(Records for locating displayed items)
-------------------------

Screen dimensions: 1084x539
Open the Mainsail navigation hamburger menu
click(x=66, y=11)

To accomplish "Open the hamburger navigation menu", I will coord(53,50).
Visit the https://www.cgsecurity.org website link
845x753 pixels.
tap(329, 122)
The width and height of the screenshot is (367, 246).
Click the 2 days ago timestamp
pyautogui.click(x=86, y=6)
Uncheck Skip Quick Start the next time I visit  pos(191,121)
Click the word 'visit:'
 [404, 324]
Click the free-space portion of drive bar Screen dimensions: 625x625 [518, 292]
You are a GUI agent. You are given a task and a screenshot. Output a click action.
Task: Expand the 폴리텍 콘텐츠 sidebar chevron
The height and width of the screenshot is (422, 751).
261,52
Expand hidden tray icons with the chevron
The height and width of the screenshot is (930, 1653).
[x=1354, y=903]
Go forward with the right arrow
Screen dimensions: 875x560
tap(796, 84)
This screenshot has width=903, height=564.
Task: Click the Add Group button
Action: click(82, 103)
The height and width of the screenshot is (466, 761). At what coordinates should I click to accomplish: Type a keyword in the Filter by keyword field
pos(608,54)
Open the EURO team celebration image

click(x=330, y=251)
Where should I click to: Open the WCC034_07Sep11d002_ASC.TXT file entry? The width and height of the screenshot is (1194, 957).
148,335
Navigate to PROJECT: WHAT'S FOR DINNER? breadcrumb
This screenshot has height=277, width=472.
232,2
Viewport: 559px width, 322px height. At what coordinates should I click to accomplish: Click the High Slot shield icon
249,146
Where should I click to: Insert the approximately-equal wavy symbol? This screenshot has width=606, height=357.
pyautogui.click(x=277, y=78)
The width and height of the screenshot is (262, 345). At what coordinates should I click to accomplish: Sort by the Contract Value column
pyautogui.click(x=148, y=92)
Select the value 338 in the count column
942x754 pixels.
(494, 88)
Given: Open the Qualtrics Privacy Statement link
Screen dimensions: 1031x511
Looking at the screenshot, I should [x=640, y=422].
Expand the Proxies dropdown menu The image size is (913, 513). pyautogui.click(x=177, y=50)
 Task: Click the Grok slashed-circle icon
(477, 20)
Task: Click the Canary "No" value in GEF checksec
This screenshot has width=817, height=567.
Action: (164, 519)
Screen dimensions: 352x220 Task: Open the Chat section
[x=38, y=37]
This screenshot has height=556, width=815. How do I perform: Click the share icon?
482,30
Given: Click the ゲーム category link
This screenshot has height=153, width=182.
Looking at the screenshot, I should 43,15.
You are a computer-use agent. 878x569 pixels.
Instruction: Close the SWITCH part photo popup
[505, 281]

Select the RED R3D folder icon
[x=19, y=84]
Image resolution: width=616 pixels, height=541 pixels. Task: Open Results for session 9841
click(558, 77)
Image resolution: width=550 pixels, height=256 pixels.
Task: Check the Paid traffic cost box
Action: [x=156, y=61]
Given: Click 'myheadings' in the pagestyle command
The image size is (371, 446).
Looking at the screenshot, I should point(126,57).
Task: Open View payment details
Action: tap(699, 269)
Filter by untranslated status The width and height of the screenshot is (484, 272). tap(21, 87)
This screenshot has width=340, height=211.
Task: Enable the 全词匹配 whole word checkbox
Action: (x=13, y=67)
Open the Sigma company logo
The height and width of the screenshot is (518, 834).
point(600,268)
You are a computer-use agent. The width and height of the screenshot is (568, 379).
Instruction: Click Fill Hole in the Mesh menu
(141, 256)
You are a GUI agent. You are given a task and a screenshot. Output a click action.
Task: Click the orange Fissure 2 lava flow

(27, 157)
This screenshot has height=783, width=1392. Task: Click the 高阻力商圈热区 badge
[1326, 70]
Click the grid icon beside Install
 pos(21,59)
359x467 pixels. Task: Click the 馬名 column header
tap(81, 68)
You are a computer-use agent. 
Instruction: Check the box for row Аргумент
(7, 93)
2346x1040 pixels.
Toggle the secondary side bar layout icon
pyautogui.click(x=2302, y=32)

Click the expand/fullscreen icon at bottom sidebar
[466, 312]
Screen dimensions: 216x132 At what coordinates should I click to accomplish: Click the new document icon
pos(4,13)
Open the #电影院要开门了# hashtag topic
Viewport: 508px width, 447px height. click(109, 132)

-------------------------

**PROBLEM DESCRIPTION**
Return each line of the records above that contains the word "agent".

**TASK OUTPUT**
You are a GUI agent. You are given a task and a screenshot. Output a click action.
You are a computer-use agent. 878x569 pixels.
You are a computer-use agent. The width and height of the screenshot is (568, 379).
You are a GUI agent. You are given a task and a screenshot. Output a click action.
You are a computer-use agent. 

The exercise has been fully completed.